The Act creates a two-step dispute resolution framework that parties must follow before heading to court over enforcement of the governing documents or the Act itself.
The first step is internal dispute resolution, often called “meet and confer.” Either you or the association can invoke this process with a written request. If you request it, the association cannot refuse to participate. A board director sits down with you to discuss the problem and try to work out a resolution. You can bring someone to help you, and if either side wants to bring legal counsel, five days’ written notice to the other party is required. The association cannot charge you a fee for this process. If you reach an agreement and put it in writing, that agreement is legally enforceable.13California Legislative Information.
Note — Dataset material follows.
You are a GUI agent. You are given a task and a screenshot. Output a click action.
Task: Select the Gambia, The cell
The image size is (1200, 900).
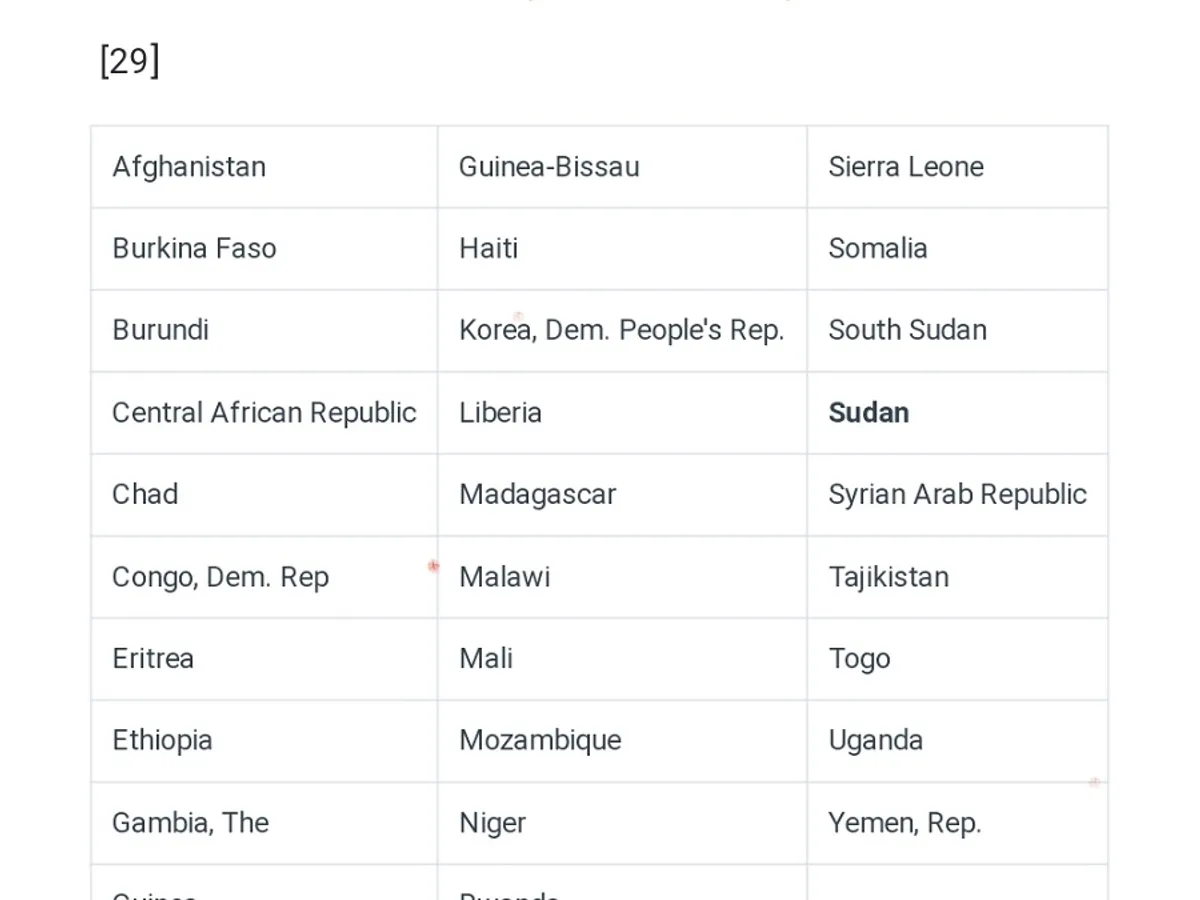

California Civil Code 5925-5965 – Alternative Dispute Resolution Prerequisite to Civil Action
If the meet-and-confer process does not resolve the issue, the next step is alternative dispute resolution (ADR), which can include mediation, arbitration, or conciliation with a neutral third party. Section 5930 prohibits either the association or a member from filing an enforcement lawsuit in court without first attempting ADR.13California Legislative Information. California Civil Code 5925-5965 – Alternative Dispute Resolution Prerequisite to Civil Action Skipping this step can cost you: the Act warns that a member who fails to comply with the ADR requirement may lose the right to sue the association or another member over governing document enforcement.14California Legislative Information. California Code Civil Code 5965
The ADR process can be binding or nonbinding, depending on what both parties agree to. Mediation is the most common format, where a neutral mediator helps the parties negotiate a solution but has no power to impose one. Arbitration gives the neutral party decision-making authority, and binding arbitration produces a result that is generally final. The cost of ADR is typically split between the parties, which is one reason the free meet-and-confer step is worth taking seriously first.
The assessments you pay to your HOA are generally not tax-deductible if the property is your primary residence. There is no federal deduction for regular or special HOA assessments on a home you live in.
On the association’s side, HOAs file their own tax returns. Most California HOAs elect to file IRS Form 1120-H, which applies a flat 30 percent tax rate on non-exempt income for condominium and residential associations, and 32 percent for timeshare associations. “Exempt function income,” which includes assessment revenue used for the development’s maintenance and operations, is not taxed. Only income from other sources, such as interest on reserve accounts or rental income from association-owned property, gets taxed at those rates.15Internal Revenue Service. Instructions for Form 1120-H US Income Tax Return for Homeowners Associations
If you rent out your unit, the HOA assessments you pay may be deductible as a rental expense. That question depends on your individual tax situation, and a tax professional is the right person to evaluate it. The key point for most homeowners is simpler: your monthly HOA dues are a cost of ownership, not a tax benefit.